O Índice de Confiança Nielsen referente ao quarto trimestre do ano passado indica que os portugueses atingiram o valor mais alto de sempre: 74 pontos. Os consumidores portugueses estão mais confiantes do que nunca, apresentando uma subida de oito ponto face ao período homólogo anterior.

A pontuação de Portugal ultrapassou a de países como Finlândia (68), França (66), Rússia (63), Itália (58) e Grécia (53).  A média da União Europeia é de 81 pontos e a global de 101.

Segundo o relatório internacional “Estudo Global de Confiança dos Consumidores”, onde está inserido o Índice de Confiança, 36% dos portugueses não considera que o País está em recessão económica, o que representa um aumento de 10% face a 2015. Além disso, 17% acredita numa recuperação económica durante os próximos 12 meses, mais 6% do que no mesmo período do ano anterior.

Relativamente à situação profissional, 23% dos inquiridos portugueses revelas boas perpectivas para os próximos 12 meses e 36% estão confiantes face à situação financeira pessoal. Como consequência, os portugueses parecem estar mais disponíveis para o consumo, com 25% a considerar que este ano será bom para comprar aquilo que querem ou de que necessitam.

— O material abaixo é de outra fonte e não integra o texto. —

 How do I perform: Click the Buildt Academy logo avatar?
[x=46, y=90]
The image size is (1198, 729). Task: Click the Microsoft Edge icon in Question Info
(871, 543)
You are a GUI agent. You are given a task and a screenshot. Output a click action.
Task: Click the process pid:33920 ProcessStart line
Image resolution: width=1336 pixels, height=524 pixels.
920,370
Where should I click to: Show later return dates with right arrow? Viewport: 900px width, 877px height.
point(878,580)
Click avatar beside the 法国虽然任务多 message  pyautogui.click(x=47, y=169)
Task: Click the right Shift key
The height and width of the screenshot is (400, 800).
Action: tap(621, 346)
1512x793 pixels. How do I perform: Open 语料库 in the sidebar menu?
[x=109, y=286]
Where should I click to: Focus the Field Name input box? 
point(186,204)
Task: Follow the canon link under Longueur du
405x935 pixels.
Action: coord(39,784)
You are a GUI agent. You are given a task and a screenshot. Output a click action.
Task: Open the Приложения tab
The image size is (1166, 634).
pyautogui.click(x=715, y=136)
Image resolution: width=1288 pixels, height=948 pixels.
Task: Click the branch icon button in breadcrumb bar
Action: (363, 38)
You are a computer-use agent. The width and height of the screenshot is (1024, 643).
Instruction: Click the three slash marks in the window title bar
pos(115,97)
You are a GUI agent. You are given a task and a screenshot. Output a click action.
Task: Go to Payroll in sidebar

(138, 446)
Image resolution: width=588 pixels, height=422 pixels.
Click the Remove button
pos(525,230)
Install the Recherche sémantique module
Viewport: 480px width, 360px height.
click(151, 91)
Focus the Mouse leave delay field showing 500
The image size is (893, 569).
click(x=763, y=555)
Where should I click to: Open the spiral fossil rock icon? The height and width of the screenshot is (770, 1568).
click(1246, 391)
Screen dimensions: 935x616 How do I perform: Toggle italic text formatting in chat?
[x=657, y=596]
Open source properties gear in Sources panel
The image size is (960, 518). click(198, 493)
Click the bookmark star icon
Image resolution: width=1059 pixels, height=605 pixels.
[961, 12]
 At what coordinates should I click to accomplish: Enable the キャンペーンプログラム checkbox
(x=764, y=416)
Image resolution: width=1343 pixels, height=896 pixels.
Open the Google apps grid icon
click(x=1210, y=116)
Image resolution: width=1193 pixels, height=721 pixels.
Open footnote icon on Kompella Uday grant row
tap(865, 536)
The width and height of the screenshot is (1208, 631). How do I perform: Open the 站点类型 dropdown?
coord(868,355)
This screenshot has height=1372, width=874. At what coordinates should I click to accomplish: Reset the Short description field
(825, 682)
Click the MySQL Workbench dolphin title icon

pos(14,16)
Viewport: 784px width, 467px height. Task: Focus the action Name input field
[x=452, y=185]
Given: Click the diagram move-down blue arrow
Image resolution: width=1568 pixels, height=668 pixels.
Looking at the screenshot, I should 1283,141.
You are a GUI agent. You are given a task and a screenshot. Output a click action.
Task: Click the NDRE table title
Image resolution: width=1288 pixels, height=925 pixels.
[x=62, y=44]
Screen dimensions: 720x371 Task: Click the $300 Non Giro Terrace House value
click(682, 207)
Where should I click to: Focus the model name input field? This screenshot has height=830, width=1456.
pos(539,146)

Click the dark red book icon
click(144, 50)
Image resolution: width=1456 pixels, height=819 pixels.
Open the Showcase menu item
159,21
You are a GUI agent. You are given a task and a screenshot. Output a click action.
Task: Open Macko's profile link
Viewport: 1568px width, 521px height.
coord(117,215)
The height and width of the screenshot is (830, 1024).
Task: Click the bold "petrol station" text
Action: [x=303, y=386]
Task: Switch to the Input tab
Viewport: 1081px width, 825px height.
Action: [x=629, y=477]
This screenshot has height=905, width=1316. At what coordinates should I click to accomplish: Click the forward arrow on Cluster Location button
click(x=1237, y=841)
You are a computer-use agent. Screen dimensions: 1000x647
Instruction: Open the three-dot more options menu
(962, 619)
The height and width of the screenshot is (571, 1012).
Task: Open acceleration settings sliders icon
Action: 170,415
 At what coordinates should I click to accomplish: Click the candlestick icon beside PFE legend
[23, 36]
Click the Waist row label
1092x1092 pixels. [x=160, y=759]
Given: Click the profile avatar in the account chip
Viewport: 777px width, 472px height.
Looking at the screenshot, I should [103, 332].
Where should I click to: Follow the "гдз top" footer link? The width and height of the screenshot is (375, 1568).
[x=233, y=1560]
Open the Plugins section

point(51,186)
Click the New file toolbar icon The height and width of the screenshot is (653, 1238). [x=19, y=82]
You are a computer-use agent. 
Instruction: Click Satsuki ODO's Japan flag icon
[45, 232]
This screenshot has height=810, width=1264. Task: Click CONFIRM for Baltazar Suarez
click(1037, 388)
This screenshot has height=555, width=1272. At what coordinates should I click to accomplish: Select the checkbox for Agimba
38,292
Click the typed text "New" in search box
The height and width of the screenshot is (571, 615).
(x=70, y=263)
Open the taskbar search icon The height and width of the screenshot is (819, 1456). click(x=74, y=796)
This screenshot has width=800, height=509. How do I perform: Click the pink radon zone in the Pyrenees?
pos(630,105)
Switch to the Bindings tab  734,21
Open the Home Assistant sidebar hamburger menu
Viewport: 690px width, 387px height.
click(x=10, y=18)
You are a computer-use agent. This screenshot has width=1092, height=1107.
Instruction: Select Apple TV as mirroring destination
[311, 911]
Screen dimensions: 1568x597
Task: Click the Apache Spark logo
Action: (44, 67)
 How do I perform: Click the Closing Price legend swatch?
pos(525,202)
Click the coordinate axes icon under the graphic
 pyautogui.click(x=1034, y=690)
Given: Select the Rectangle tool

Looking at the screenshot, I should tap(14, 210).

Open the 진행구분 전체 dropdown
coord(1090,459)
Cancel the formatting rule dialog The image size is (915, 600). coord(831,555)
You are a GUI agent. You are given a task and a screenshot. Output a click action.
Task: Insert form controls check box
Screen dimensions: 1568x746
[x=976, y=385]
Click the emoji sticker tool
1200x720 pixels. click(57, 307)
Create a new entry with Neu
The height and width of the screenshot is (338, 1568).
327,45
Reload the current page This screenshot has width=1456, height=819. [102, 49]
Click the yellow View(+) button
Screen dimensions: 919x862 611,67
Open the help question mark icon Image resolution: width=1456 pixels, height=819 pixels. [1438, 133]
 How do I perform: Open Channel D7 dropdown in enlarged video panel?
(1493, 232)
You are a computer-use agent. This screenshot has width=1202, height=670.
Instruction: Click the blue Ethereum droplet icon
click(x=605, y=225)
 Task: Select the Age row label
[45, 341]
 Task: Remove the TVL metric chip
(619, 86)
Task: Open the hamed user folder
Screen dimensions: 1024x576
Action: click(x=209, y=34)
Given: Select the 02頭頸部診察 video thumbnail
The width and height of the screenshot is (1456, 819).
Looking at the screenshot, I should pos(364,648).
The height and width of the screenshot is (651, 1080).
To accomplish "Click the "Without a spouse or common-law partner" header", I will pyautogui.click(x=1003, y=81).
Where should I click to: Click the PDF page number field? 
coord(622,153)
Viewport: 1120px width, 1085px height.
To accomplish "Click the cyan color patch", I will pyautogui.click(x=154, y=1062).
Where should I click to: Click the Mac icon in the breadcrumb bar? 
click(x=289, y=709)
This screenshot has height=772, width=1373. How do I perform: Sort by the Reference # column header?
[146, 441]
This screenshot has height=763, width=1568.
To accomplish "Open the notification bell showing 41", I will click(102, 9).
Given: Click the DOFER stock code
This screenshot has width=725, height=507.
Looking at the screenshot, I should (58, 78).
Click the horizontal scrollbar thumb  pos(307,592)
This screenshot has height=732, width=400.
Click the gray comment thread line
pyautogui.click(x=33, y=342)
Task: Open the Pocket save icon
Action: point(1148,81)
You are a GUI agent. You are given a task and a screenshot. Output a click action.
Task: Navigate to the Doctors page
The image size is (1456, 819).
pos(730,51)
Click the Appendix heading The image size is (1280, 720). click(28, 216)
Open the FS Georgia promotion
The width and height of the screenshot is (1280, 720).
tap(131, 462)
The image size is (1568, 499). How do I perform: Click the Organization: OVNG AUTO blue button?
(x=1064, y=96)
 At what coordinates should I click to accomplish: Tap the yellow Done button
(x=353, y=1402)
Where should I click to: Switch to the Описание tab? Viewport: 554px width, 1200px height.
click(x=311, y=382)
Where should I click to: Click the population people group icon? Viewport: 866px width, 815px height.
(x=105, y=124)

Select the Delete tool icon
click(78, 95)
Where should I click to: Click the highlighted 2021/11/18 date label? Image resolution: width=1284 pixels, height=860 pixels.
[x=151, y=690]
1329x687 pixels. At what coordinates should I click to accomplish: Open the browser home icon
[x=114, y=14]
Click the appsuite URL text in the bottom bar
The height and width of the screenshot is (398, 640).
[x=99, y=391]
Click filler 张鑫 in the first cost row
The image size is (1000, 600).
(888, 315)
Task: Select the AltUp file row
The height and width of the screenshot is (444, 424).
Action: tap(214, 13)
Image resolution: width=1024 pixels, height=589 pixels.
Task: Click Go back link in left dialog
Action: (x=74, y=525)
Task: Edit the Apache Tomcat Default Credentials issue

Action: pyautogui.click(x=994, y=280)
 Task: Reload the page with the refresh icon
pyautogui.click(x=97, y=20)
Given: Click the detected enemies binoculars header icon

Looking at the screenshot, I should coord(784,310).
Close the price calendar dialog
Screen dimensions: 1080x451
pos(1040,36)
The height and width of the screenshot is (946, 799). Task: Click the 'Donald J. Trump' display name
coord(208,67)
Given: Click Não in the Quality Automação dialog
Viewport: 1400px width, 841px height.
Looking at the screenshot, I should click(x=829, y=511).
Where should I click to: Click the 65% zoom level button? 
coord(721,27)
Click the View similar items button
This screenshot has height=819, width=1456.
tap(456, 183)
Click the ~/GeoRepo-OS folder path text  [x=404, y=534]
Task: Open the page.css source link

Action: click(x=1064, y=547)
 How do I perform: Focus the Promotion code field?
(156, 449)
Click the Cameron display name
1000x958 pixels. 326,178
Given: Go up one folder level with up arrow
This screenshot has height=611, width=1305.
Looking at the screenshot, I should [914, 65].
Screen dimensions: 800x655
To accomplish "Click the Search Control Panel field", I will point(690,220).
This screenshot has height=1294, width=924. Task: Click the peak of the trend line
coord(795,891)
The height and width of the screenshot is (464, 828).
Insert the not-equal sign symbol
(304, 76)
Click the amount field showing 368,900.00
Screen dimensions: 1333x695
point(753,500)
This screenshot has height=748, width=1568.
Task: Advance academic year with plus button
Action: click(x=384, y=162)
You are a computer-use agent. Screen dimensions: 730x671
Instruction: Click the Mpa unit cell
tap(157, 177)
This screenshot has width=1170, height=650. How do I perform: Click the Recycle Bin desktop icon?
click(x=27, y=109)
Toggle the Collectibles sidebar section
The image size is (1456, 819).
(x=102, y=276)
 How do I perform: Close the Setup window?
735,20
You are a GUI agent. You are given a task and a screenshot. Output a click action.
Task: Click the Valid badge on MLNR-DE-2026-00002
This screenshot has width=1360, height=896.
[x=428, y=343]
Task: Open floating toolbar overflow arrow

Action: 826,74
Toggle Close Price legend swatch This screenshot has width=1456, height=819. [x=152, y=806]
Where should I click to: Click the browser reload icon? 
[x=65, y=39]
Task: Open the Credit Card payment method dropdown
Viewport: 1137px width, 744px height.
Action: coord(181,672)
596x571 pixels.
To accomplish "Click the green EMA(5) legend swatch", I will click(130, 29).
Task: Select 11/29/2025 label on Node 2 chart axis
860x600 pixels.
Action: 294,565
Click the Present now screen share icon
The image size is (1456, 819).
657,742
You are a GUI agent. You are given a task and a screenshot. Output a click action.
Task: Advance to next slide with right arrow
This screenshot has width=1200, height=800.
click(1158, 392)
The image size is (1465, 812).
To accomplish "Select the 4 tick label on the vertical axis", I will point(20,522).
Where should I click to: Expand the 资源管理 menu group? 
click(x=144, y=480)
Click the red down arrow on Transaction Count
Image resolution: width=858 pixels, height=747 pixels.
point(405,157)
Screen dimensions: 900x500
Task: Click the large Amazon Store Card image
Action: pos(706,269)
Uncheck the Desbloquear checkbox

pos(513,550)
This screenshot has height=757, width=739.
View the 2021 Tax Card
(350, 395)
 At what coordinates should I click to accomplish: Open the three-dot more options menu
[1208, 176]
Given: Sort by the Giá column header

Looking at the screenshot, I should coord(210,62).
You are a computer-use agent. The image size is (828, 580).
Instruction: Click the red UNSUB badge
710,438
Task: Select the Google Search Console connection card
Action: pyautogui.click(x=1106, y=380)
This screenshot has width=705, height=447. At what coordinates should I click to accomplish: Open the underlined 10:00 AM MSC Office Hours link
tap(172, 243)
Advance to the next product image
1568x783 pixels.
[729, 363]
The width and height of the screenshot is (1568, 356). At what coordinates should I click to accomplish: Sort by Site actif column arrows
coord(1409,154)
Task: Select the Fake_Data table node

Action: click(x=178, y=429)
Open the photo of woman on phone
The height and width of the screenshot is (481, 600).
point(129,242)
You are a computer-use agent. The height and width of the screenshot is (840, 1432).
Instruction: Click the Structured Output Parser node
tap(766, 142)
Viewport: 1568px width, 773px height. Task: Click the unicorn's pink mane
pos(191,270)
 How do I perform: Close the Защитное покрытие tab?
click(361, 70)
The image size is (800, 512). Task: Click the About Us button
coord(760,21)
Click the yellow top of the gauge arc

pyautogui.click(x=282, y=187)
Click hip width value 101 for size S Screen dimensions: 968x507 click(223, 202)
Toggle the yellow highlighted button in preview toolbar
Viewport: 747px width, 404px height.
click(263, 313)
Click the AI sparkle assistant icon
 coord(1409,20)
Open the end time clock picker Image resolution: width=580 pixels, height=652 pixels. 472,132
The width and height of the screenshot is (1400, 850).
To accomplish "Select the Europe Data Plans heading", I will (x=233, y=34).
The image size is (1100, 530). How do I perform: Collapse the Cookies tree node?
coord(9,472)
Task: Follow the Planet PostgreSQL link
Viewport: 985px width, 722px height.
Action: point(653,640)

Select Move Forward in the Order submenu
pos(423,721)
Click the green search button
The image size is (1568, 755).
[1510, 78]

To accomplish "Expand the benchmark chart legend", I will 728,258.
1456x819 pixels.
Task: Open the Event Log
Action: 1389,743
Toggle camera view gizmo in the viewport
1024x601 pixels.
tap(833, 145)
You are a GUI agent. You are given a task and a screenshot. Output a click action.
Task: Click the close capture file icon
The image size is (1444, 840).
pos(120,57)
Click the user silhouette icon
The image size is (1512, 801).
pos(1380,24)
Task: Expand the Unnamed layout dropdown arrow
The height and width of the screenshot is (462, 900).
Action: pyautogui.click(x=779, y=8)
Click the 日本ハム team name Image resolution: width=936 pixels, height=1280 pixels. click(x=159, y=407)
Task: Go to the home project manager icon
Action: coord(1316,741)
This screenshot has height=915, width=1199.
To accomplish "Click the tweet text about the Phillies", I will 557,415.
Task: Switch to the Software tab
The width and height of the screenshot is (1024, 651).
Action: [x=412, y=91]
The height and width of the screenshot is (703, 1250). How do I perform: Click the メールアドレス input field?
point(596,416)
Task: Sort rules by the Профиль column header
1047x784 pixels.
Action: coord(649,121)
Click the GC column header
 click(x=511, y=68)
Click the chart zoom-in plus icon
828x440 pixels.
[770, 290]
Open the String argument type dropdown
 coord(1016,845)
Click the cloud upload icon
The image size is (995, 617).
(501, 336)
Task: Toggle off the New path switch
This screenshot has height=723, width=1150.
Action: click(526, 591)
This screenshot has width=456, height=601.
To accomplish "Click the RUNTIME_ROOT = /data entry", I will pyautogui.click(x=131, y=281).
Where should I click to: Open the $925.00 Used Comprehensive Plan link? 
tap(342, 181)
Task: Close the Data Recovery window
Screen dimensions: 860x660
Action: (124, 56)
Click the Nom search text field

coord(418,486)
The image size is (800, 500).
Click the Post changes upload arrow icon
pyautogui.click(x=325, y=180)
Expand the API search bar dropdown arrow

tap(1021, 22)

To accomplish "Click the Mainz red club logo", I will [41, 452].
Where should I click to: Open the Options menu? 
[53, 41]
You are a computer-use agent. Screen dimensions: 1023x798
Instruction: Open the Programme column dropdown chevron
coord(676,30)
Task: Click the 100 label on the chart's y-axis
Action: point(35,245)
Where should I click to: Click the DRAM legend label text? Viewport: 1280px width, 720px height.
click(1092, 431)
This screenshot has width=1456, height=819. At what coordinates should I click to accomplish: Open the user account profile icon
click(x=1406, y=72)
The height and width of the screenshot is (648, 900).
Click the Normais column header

O mesmo estudo revela ainda que a percentagem de inquiridos que afirma não sobrar dinheiro depois de pagas as despesas essenciais é cada vez menor, passando de 38% em 2013 para 21% em 2016. Deste dinheiro excedente, 47% aproveita para poupanças, 25% aplica em entretenimento fora de casa, 19% escolhe ir de férias e 11% direcciona para um fundo de reforma.

Segundo Ana Paula Barbosa, Retailer Services director na Nielsen, o aumento da confiança relativamente a questões económicas e financeiras, pessoais e do País, está a levar a uma mudança na lista de preocupações: «Há um ano, a situação política nacional era mais instável e a incerteza tomava conta das principais preocupações do consumidor português. Agora mais confiantes, os portugueses passam a preocupar-se especialmente com questões mais pessoais.»

O equilíbrio entre a vida pessoal e a profissional, saúde e família estão no topo das preocupações em Portugal. Os europeus, por seu turno, mantêm-se mais preocupados com o terrorismo, economia e segurança profissional.